**WHAT IS NEEDED**
Nothing but the pictures should be left out when the entries below are duplicated.

________________________________________

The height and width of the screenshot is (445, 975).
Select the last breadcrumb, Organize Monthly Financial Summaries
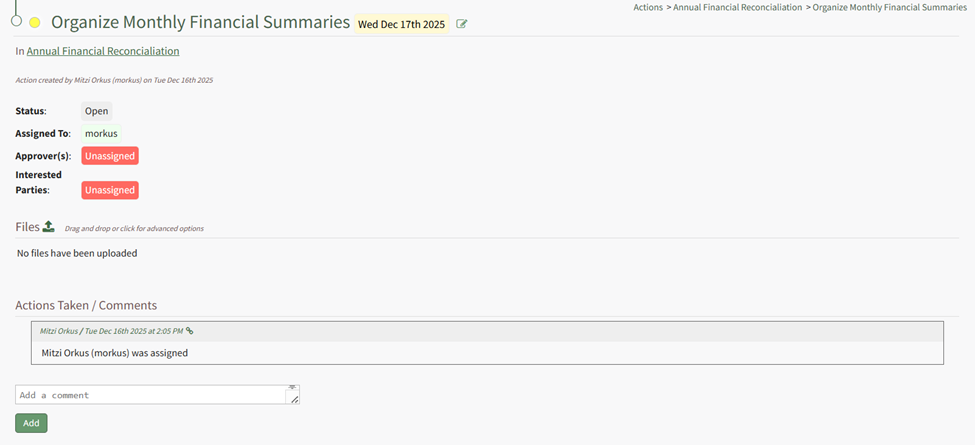click(889, 7)
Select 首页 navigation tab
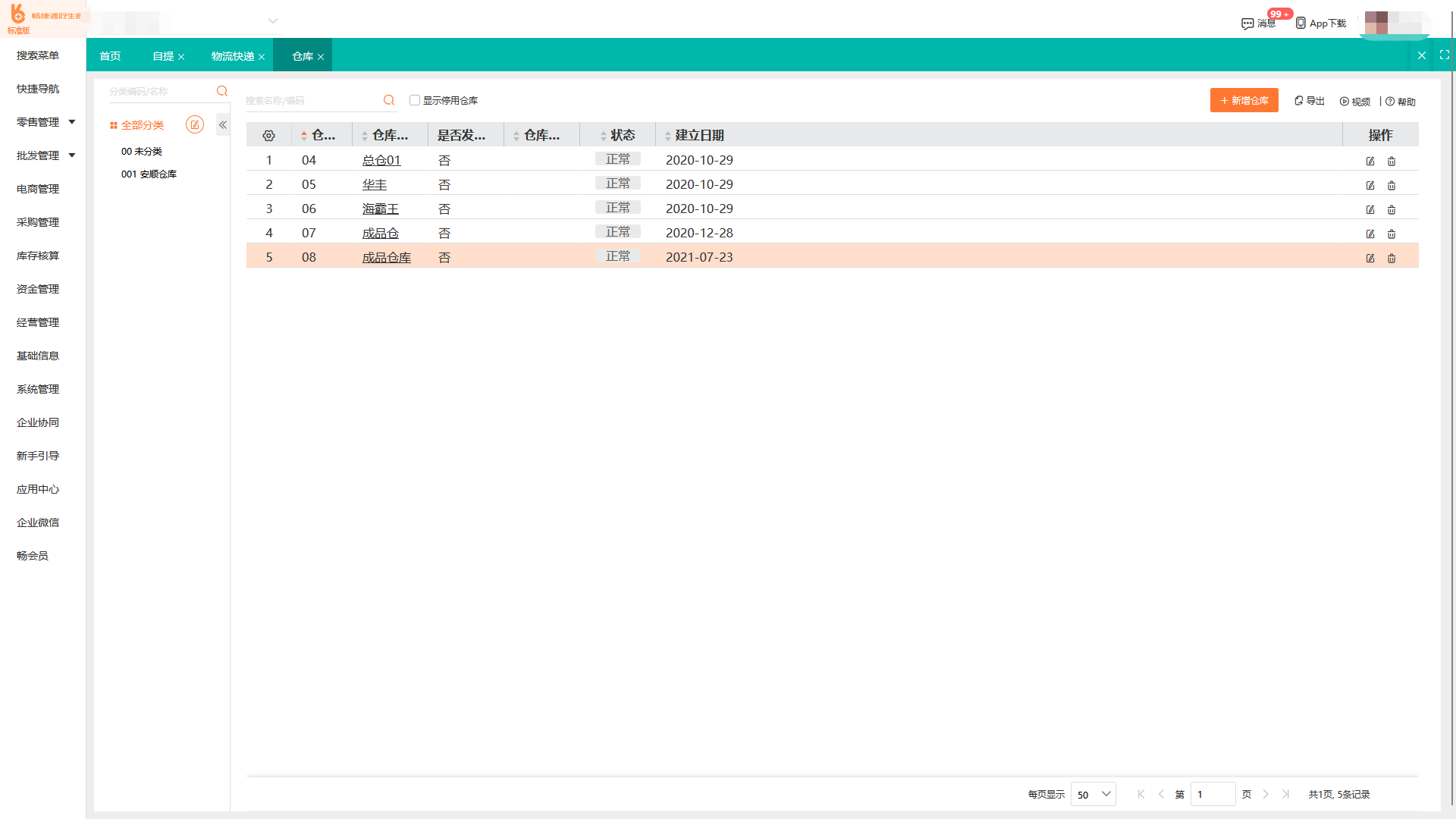The width and height of the screenshot is (1456, 819). [x=110, y=56]
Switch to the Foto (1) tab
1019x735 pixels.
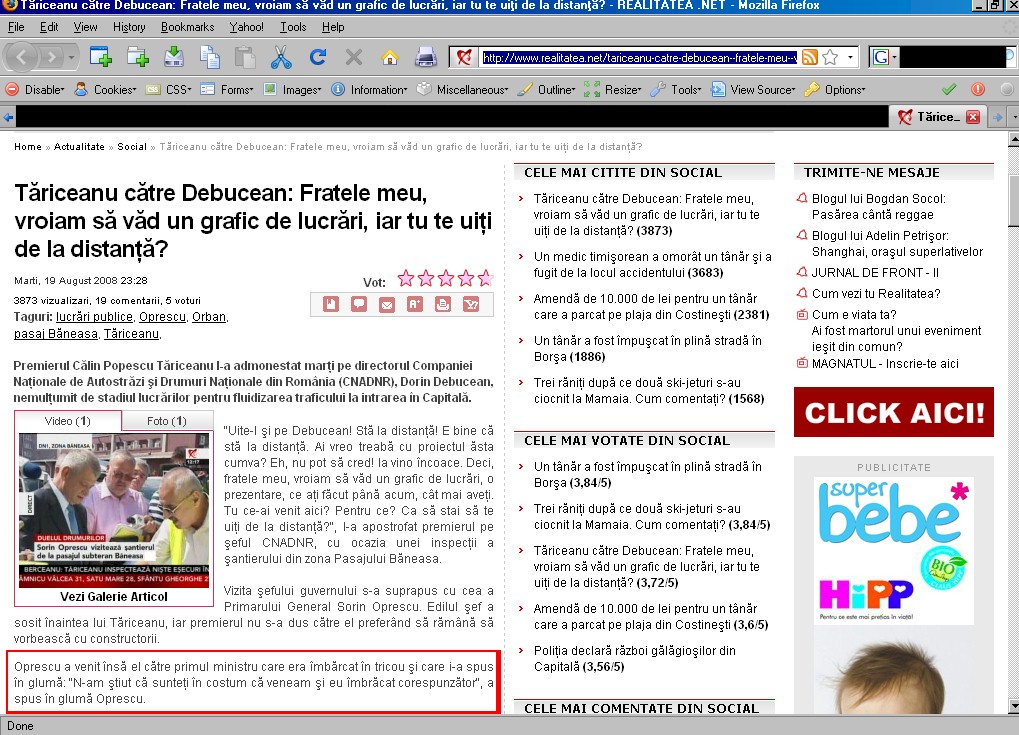[166, 421]
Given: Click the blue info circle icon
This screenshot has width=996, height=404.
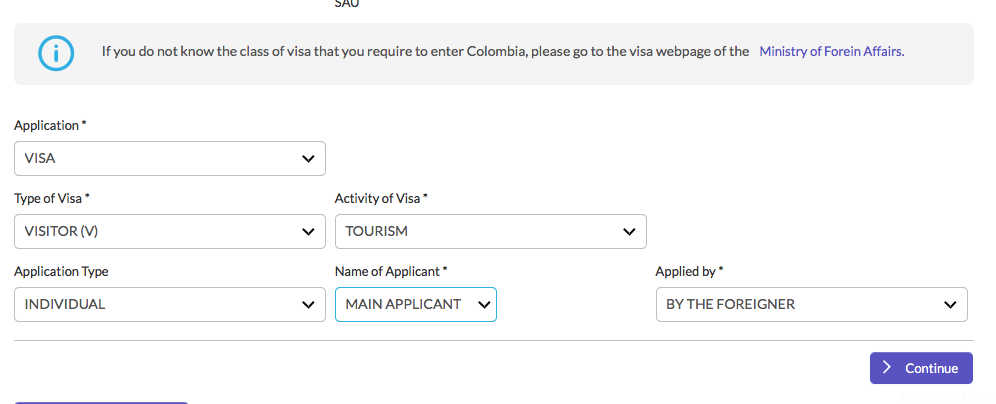Looking at the screenshot, I should (x=56, y=53).
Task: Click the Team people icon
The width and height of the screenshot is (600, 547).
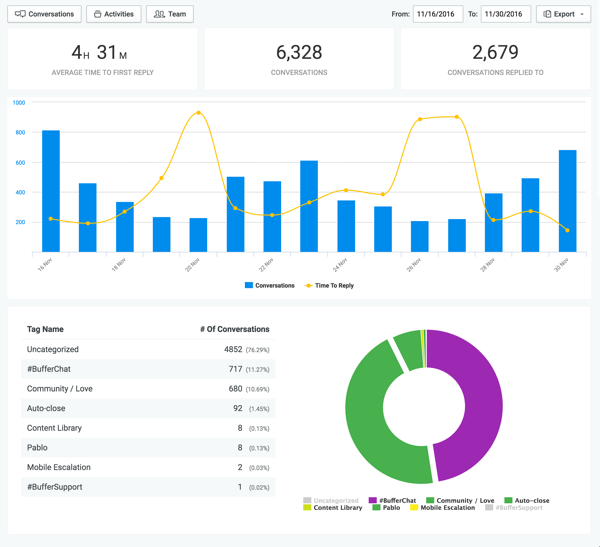Action: click(x=159, y=14)
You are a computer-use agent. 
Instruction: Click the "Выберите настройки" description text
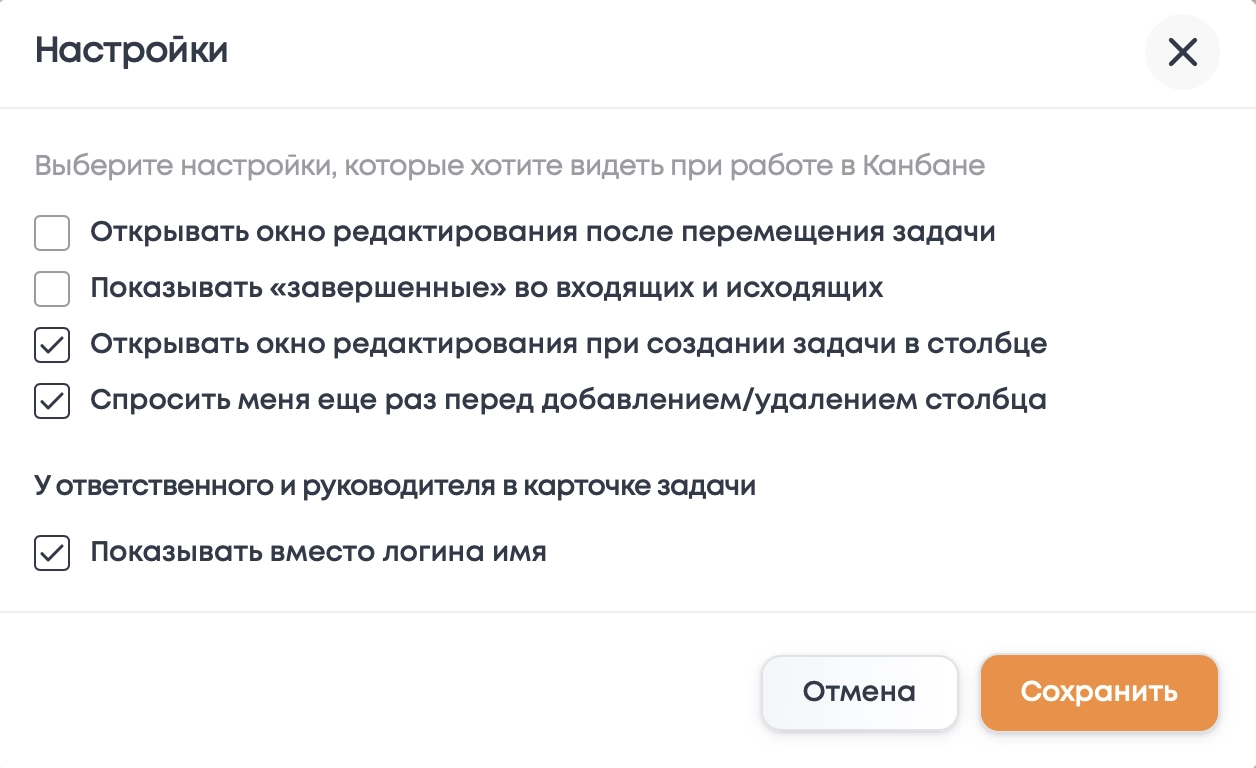coord(510,165)
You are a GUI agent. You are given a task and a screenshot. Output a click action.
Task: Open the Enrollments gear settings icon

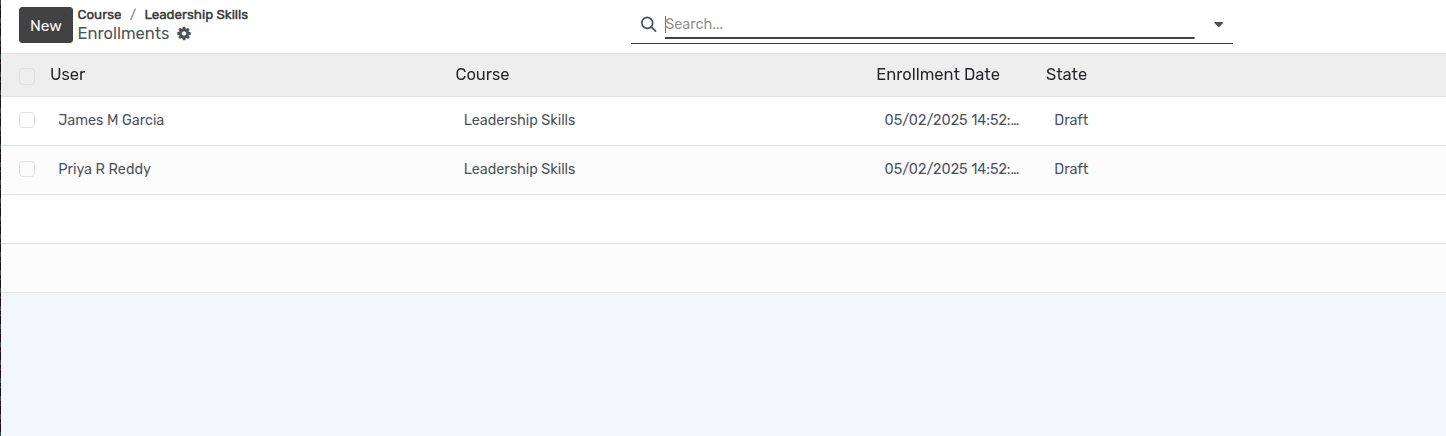coord(184,34)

________________________________________

**EXERCISE OUTPUT**
The height and width of the screenshot is (445, 975).
Select the last breadcrumb, Organize Monthly Financial Summaries
click(889, 7)
Select 首页 navigation tab
The width and height of the screenshot is (1456, 819). [x=110, y=56]
Switch to the Foto (1) tab
1019x735 pixels.
[166, 421]
Given: Click the blue info circle icon
This screenshot has width=996, height=404.
Looking at the screenshot, I should (x=56, y=53).
Task: Click the Team people icon
The width and height of the screenshot is (600, 547).
Action: click(x=159, y=14)
You are a computer-use agent. 
Instruction: Click the "Выберите настройки" description text
coord(510,165)
You are a GUI agent. You are given a task and a screenshot. Output a click action.
Task: Open the Enrollments gear settings icon

coord(184,34)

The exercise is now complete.